Firecrawl Scraping
Overview
Scrape individual web pages and convert them to clean, LLM-ready markdown. Handles JavaScript rendering, anti-bot protection, and dynamic content.
Quick Decision Tree
What are you scraping? │ ├── Single page (article, blog, docs) │ └── references/single-page.md │ └── Script: scripts/firecrawl_scrape.py │ └── Entire website (multiple pages, crawling) └── references/website-crawler.md └── (Use Apify Website Content Crawler for multi-page)
Environment Setup
Required in .env
FIRECRAWL_API_KEY=fc-your-api-key-here
Get your API key: https://firecrawl.dev/app/api-keys
Common Usage
Simple Scrape
python scripts/firecrawl_scrape.py "https://example.com/article"
With Options
python scripts/firecrawl_scrape.py "https://wsj.com/article"
--proxy stealth
--format markdown summary
--timeout 60000
Proxy Modes
Mode Use Case
basic
Standard sites, fastest
stealth
Anti-bot protection, premium content (WSJ, NYT)
auto
Let Firecrawl decide (recommended)
Output Formats
-
markdown
-
Clean markdown content (default)
-
html
-
Raw HTML
-
summary
-
AI-generated summary
-
screenshot
-
Page screenshot
-
links
-
All links on page
Cost
~1 credit per page.
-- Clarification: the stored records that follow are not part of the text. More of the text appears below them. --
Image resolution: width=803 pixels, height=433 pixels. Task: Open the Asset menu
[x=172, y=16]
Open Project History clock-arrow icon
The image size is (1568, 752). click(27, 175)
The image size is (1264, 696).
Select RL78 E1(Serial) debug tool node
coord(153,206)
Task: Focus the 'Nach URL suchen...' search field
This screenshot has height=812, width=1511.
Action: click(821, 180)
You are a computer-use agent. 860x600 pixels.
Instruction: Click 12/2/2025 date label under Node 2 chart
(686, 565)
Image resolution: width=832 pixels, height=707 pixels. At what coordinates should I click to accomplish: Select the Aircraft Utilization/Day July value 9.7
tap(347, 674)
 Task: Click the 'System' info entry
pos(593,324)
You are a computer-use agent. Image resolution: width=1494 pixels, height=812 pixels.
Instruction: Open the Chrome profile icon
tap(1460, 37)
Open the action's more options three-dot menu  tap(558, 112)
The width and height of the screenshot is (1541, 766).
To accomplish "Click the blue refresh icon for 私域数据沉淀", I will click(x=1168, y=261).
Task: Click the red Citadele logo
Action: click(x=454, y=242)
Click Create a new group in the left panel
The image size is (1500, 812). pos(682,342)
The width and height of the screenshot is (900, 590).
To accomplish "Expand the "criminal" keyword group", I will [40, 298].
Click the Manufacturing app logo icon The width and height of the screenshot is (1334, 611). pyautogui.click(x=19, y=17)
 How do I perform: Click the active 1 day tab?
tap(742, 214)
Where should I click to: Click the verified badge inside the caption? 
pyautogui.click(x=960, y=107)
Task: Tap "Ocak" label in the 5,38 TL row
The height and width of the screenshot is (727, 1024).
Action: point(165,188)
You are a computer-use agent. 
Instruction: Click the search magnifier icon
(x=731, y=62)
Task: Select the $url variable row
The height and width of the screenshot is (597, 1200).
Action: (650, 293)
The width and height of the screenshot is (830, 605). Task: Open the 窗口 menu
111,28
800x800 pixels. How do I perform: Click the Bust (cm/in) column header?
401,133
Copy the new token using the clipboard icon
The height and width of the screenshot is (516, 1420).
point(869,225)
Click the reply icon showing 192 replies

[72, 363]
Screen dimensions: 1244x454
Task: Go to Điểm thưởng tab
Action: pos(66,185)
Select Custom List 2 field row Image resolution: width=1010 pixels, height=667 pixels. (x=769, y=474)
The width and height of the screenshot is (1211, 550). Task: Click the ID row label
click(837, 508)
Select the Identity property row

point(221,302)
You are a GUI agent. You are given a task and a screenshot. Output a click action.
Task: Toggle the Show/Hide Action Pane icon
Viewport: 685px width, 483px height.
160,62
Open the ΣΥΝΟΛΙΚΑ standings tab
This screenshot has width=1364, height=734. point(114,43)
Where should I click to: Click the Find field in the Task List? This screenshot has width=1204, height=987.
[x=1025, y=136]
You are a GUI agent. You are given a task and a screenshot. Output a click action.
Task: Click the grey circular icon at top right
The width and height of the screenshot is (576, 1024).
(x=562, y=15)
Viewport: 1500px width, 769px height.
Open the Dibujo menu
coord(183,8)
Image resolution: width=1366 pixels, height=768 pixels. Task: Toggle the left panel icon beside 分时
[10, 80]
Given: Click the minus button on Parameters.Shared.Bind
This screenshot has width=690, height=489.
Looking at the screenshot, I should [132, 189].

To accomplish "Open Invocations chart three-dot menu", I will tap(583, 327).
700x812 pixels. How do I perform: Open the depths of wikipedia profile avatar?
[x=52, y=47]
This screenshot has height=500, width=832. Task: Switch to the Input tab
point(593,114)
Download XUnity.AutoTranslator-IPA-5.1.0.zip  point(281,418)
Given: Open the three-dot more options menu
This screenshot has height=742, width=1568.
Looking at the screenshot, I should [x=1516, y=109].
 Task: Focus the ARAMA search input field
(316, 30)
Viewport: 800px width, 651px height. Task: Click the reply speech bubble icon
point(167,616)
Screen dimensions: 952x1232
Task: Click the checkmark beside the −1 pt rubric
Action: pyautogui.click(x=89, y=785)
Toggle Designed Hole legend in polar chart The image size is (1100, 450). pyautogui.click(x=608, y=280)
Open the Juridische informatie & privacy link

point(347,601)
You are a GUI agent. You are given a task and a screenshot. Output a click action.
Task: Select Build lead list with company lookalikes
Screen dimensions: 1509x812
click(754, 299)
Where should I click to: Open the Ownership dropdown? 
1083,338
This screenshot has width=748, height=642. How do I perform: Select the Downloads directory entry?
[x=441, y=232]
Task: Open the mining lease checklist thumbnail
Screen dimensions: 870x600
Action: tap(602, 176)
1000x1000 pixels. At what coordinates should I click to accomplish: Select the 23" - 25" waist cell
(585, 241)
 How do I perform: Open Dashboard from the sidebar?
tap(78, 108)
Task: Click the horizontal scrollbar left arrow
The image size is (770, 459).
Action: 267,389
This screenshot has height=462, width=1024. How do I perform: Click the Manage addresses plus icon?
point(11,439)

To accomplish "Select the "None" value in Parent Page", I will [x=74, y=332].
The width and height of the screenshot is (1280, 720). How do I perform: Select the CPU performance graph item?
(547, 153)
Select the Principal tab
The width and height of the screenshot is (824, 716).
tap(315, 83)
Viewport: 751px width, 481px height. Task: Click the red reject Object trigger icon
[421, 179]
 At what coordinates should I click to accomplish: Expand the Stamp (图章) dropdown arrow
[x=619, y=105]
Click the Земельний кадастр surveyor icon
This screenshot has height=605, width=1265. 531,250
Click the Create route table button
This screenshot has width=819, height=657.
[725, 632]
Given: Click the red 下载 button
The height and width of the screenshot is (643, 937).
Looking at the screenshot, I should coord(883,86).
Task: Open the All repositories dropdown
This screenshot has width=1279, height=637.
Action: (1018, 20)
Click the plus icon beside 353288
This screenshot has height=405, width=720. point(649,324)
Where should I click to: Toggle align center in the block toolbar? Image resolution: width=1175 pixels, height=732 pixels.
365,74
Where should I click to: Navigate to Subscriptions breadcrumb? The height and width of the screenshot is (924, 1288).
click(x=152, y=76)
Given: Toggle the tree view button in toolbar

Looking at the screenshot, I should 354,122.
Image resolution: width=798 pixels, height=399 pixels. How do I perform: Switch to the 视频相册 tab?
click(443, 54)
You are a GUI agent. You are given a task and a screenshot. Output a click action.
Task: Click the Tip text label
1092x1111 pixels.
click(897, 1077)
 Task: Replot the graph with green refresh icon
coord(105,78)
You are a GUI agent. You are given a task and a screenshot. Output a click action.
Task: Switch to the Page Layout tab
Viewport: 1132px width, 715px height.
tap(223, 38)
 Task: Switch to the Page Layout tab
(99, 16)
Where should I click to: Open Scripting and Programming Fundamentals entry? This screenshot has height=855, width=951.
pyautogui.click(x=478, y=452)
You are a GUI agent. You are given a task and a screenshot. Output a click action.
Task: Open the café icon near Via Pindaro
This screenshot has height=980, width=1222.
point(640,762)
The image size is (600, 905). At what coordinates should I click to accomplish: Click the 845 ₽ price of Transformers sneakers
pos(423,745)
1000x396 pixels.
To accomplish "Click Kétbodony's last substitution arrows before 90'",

Stealth proxy may use additional credits.
Security Notes
Credential Handling
-
Store FIRECRAWL_API_KEY in .env file (never commit to git)
-
API keys can be regenerated at https://firecrawl.dev/app/api-keys
-
Never log or print API keys in script output
-
Use environment variables, not hardcoded values
Data Privacy
-
Only scrapes publicly accessible web pages
-
Scraped content is processed by Firecrawl servers temporarily
-
Markdown output stored locally in .tmp/ directory
-
Screenshots (if requested) are stored locally
-
No persistent data retention by Firecrawl after request
Access Scopes
-
API key provides full access to scraping features
-
No granular permission scopes available
-
Monitor usage via Firecrawl dashboard
Compliance Considerations
-
Robots.txt: Firecrawl respects robots.txt by default
-
Public Content Only: Only scrape publicly accessible pages
-
Terms of Service: Respect target site ToS
-
Rate Limiting: Built-in rate limiting prevents abuse
-
Stealth Proxy: Use stealth mode only when necessary (paywalled news, not auth bypass)
-
GDPR: Scraped content may contain PII - handle accordingly
-
Copyright: Respect intellectual property rights of scraped content
Troubleshooting
Common Issues
Issue: Credits exhausted
Symptoms: API returns "insufficient credits" or quota exceeded error Cause: Account credits depleted Solution:
-
Check credit balance at https://firecrawl.dev/app
-
Upgrade plan or purchase additional credits
-
Reduce scraping frequency
-
Use basic proxy mode to conserve credits
Issue: Page not rendering correctly
Symptoms: Empty content or partial HTML returned Cause: JavaScript-heavy page not fully loading Solution:
-
Enable JavaScript rendering with --js-render flag
-
Increase timeout with --timeout 60000 (60 seconds)
-
Try stealth proxy mode for protected sites
-
Wait for specific elements with --wait-for selector
Issue: 403 Forbidden error
Symptoms: Script returns 403 status code Cause: Site blocking automated access Solution:
-
Enable stealth proxy mode
-
Add delay between requests
-
Try at different times (some sites rate limit by time)
-
Check if site requires login (not supported)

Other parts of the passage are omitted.